System job with constrains fails to plan

Nomad v1.2.6 has problem described below, while Nomad v 1.1.5 works as expected.

Possibly related:

Expected

The setup is a set of nodes with ${node.class} = worker and a few other nodes in the cluster. All the worker nodes should run the worker task, all other nodes should not. So a a job with type = "system" is used, and the following constraint is added to the worker group:

constraint {
  attribute = "${node.class}"
  operator  = "="
  value     = "worker"
}

Observed

This works sometimes, in particular when there are no allocations on the cluster.

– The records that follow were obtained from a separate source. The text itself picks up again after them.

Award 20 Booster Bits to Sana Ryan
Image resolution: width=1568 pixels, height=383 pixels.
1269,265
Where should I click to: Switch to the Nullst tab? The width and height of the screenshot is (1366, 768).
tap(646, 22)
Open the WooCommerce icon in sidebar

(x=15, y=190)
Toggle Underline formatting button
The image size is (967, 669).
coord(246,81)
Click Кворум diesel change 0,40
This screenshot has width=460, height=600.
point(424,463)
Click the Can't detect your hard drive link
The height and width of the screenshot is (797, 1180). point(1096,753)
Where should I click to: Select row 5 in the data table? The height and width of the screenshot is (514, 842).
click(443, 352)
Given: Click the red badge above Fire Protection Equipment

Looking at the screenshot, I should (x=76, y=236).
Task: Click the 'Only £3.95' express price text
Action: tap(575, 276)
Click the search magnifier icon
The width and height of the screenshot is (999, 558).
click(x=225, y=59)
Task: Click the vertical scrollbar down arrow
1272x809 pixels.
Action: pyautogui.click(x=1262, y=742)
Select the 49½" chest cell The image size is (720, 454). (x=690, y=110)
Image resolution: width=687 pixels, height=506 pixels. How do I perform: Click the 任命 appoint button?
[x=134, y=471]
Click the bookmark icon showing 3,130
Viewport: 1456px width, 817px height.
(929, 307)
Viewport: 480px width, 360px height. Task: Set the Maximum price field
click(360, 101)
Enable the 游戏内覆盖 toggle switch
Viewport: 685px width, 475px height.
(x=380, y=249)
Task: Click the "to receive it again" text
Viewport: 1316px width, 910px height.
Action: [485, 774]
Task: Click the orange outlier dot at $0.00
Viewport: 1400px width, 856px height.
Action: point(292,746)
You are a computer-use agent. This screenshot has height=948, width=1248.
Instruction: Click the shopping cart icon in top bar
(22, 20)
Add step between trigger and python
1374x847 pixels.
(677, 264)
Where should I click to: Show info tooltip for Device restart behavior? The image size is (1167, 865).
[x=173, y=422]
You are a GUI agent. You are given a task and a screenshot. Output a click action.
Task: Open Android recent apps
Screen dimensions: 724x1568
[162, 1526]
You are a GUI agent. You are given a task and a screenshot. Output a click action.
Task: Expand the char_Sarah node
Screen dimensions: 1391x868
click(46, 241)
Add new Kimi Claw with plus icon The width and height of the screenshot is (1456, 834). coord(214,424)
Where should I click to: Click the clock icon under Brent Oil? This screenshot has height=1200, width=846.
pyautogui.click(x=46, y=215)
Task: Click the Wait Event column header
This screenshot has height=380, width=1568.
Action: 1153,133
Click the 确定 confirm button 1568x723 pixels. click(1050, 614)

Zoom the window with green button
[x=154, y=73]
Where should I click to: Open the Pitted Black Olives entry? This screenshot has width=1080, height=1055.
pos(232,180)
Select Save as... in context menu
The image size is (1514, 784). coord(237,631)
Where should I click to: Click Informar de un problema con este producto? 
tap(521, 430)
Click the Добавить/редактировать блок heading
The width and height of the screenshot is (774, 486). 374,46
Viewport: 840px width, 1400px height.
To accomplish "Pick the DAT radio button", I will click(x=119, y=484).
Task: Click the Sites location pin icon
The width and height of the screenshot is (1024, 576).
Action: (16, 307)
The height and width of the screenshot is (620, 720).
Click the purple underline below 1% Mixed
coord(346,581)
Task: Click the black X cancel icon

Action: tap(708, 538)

But running nomad job plan after allocations are running displays the following warning:

Scheduler dry-run:
- WARNING: Failed to place allocations on all nodes.
  Task Group "worker" (failed to place 1 allocation):
    * Class "entry": 1 nodes excluded by filter
    * Constraint "${node.class} = worker": 1 nodes excluded by filter

This should not be a warning, as the allocations match the job definition, considering the constraints.
nomad job run produces the desired state and the job state is displayed as “not scheduled” on all non-worker nodes.
Removing the constrains shows no warning, but obviously schedules the worker task on non-worker nodes, which is unwanted.


The only workaround seems be to ignore warnings, which defeats the purpose of nomad job plan, or create a entire separate cluster for the workers.

Hi @lucas it sounds like this may be a regression, do you mind submitting all this as a new issue?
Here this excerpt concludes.